The following Key points in the elaboration of PSURs for Medicinal Products will be analysed in the present course:

• Comprehensive Safety Data Collection:
  From various sources, including clinical trials, post-marketing surveillance, literature, and spontaneous reports. The different source of information and quality of data retrieved will be analysed.
• Adverse Events and Reactions:
  Attendees will learn how perform a comprehensive analysis of adverse event, reactions as well as special populations (e.g., paediatrics, elderly) and information from vulnerable patient groups. How this can impact on the safety profile of the product involved.
• Signal Detection and Emerging Risks:
  How to perform a deep analysis of new safety signals or emerging risks based on available data.
• Risk Management Measures:
  How to evaluate the effectiveness of previously recommended risk minimization activities and how to discuss any risk minimization or risk management measures implemented.
• Benefit-Risk Assessment:
  The importance of evaluating the overall risk-benefit balance of the medicinal product and how to conduct a thorough benefit-risk assessment based on the collected safety data will be presented in this course.

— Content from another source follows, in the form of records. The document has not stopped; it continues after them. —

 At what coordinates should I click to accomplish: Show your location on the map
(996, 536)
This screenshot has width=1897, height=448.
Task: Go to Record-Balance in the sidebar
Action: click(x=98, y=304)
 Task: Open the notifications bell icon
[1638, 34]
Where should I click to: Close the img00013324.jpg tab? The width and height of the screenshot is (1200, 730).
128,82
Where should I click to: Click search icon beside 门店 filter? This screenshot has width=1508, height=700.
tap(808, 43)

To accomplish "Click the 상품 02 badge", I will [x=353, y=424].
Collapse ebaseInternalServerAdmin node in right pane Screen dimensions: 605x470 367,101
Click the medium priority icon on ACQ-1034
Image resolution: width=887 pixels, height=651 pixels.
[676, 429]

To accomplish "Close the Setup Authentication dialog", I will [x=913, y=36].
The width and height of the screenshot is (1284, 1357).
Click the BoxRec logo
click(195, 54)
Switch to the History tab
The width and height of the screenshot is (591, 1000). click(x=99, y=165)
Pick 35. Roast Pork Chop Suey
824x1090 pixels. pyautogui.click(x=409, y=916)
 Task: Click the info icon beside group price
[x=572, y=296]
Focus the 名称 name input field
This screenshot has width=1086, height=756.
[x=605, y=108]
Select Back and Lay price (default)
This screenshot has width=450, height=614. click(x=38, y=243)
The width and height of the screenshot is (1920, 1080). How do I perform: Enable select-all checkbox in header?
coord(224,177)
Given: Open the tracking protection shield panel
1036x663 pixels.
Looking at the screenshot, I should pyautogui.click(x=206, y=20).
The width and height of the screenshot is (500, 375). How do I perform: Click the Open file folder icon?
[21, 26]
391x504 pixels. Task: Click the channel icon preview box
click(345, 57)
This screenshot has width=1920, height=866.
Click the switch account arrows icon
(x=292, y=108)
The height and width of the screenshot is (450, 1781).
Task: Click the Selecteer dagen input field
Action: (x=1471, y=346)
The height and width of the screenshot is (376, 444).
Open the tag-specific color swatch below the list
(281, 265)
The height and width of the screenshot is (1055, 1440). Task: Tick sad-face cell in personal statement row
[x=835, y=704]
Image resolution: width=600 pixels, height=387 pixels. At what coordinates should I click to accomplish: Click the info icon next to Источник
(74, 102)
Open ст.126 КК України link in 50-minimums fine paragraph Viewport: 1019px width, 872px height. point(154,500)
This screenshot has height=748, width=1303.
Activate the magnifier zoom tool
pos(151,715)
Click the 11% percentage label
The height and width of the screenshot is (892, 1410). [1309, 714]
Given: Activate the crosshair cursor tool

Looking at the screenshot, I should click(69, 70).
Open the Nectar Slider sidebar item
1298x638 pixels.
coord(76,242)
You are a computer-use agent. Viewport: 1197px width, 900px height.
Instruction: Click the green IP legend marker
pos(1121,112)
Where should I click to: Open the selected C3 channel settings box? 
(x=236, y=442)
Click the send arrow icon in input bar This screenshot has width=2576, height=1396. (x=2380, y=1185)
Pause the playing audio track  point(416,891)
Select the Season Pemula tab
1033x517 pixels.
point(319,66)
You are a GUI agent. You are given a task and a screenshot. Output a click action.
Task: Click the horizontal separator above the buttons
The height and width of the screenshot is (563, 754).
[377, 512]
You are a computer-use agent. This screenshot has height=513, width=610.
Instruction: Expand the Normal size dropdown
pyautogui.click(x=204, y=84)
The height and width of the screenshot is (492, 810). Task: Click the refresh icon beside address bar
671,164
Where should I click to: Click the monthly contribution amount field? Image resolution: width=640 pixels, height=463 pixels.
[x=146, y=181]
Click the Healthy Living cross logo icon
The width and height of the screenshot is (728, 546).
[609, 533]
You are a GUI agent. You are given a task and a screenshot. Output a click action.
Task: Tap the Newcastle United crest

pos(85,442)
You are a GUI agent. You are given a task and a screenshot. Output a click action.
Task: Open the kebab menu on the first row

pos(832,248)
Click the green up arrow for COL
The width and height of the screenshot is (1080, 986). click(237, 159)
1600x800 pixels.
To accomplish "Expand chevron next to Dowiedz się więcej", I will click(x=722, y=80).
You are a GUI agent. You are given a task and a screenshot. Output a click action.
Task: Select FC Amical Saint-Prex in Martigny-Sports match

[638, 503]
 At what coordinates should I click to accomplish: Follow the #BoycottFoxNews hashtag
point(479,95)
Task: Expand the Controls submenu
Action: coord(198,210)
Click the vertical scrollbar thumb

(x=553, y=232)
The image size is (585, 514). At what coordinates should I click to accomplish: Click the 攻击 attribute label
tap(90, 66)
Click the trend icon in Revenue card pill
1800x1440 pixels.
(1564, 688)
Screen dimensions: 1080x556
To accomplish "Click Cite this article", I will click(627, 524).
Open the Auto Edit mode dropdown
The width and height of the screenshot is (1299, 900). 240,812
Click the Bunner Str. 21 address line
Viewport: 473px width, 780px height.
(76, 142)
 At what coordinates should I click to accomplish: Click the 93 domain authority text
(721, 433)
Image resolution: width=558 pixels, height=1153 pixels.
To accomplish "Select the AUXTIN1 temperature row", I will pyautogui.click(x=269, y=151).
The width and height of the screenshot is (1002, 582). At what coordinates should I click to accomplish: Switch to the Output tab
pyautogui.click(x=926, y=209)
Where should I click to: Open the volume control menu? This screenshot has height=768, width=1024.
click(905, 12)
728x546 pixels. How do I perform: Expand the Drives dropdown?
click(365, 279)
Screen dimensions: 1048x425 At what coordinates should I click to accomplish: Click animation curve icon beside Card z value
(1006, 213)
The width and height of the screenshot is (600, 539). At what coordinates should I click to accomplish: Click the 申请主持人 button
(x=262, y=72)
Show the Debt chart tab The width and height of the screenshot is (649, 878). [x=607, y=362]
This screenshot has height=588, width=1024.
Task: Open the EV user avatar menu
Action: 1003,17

Similarly, the key points this course will focus on related to the elaboration of PSURs for Medical Devices will be:

• Post-Market Surveillance Data:
  Sources for the collection of post-market surveillance data, including information from complaint handling, adverse event reporting, and other sources.
• Adverse Events and Device Failures:
  Details on how perform a comprehensive analysis of adverse events, including device failures, malfunctions, and any harm caused.
• Complaint Handling:
  How to describe in a PSUR the process for handling complaints related to the medical device and how to include an analysis of common complaints and their resolutions.
• Field Safety Corrective Actions (FSCA):
  How to report any FSCA initiated for the medical device and how to provide an assessment of the effectiveness of corrective actions taken.
• Emerging Risks and Signals:
  How to monitor for and report any emerging risks or signals in the post-marketing phase. How to perform a comprehensive analysis of potential risks and mitigating actions.
• Benefit-Risk Analysis:
  The importance of evaluating the overall risk-benefit balance of the medical device and how to assess whether the benefits continue to outweigh the risks.